==== Study text ====
Striking members of the Philadelphia Orchestra set up picket lines, forcing the cancellation of tonight's gala opening and performances through Sept. 24. The musicians voted to conduct their first strike in 30 years after rejecting an offer they said amounted to a pay cut. A key issue is a request for a $6,000 annual share of orchestra income from radio performances and recordings.


US Defense Secretary William Perry left Turkey after winning only limited support for the US military buildup against Iraq. Also, the US began flying the first of hundreds of Iraqi Kurds to a US air force base on the Pacific island of Guam. The Kurds, who worked for US military and civilian groups in northern Iraq, will then be flown as refugees to the US. And contrary to earlier reports, Iraq didn't fire six missiles at US planes over southern Iraq on Saturday.

President Alija Izetbegovic led with 75 precent of the vote to former Prime Minister Haris Silajdzic's 25 percent as the new Bosnian Muslim president. In eastern Bosnia, Momcilo Krajisnik, candidate of the ruling Serb Democratic Party, held 83.6 percent. First results showed Kresimir Zubak favored to win the Bosnian Croat seat. UN officials said only 13,500 Muslims voted in or near villages they were driven from during the war - far fewer than previously thought. No more than 1,200 Serbs went into Muslim and Croat territories to vote.
====
Tasks for this exercise:
A: Translate this sentence from the news digest into Spanish: "The Kurds, who worked for US military and civilian groups in northern Iraq, will then be flown as refugees to the US."
B: Reproduce the part of the news digest between "US Defense Secretary" and "Iraq on Saturday.", inclusive.
This material comes from a source separate from the news digest.
==== Recorded data ====
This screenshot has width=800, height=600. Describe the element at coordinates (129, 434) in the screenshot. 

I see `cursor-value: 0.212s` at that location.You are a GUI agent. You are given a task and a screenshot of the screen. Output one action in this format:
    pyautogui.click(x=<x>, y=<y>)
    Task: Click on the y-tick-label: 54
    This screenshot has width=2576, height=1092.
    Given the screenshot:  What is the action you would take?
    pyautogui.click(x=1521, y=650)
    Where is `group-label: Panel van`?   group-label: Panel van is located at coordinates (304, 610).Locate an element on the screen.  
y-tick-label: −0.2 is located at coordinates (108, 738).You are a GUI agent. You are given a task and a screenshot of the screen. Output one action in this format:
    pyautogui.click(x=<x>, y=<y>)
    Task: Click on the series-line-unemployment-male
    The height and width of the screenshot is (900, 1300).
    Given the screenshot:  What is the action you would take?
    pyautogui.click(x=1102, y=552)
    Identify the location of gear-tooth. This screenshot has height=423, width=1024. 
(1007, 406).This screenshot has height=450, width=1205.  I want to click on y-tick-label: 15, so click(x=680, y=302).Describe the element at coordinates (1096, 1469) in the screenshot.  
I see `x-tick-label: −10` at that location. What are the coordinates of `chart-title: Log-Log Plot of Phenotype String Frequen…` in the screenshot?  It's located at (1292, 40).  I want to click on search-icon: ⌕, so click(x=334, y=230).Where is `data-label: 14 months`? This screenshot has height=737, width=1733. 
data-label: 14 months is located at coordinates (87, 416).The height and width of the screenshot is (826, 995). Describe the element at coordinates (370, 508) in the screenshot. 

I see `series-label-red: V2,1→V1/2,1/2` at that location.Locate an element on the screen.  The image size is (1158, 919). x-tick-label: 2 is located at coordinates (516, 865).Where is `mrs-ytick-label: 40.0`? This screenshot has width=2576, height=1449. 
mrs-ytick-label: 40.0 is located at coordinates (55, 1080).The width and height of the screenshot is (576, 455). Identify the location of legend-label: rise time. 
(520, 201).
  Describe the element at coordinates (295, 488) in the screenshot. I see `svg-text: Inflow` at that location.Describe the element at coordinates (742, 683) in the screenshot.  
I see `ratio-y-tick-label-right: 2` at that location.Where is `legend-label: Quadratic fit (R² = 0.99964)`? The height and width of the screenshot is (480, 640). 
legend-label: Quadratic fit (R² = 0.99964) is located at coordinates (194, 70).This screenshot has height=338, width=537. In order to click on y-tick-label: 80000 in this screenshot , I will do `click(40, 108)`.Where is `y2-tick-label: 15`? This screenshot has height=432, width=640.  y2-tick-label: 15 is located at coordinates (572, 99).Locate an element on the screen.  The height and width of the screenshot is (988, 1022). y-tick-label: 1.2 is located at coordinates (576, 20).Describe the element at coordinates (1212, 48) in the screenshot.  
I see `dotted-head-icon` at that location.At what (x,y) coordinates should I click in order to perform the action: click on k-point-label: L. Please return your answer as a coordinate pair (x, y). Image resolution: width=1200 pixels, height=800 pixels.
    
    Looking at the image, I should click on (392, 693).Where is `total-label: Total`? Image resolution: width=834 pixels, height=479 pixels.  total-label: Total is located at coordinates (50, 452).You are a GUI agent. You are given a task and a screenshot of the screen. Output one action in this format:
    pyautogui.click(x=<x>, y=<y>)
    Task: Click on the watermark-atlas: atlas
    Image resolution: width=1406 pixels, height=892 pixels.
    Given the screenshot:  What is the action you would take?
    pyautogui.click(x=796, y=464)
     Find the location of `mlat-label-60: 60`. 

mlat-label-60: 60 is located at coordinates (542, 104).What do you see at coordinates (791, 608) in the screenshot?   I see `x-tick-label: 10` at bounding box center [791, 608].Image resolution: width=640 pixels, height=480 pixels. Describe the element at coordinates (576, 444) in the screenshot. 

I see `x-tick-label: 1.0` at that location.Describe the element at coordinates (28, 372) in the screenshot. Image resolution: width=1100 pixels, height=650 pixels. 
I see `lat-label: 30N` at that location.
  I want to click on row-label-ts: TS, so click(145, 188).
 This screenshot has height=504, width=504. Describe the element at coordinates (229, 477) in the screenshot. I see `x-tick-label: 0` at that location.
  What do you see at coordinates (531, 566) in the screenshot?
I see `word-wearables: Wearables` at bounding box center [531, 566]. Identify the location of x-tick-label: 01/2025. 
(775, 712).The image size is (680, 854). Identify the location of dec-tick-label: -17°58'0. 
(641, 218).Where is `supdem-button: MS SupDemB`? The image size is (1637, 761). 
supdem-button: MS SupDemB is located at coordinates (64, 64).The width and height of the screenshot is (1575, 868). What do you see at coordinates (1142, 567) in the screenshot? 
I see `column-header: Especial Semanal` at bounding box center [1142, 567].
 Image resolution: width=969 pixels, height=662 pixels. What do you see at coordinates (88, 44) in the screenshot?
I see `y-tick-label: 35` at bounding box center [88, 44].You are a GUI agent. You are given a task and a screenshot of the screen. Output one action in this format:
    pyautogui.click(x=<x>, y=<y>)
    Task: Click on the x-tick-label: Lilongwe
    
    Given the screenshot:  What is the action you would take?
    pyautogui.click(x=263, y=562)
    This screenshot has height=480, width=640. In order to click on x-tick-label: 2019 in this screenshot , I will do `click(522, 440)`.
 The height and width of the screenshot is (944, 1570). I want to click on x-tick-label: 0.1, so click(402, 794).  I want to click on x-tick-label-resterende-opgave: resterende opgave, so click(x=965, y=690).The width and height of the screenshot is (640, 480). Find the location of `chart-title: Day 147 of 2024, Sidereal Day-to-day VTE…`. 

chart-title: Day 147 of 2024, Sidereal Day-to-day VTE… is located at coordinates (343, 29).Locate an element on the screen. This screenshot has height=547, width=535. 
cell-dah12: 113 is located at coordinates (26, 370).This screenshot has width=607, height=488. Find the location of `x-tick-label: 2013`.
====
Task results:
A: Los kurdos, que trabajaron para grupos militares y civiles estadounidenses en el norte de Irak, serán luego trasladados en avión como refugiados a Estados Unidos.

B:
US Defense Secretary William Perry left Turkey after winning only limited support for the US military buildup against Iraq. Also, the US began flying the first of hundreds of Iraqi Kurds to a US air force base on the Pacific island of Guam. The Kurds, who worked for US military and civilian groups in northern Iraq, will then be flown as refugees to the US. And contrary to earlier reports, Iraq didn't fire six missiles at US planes over southern Iraq on Saturday.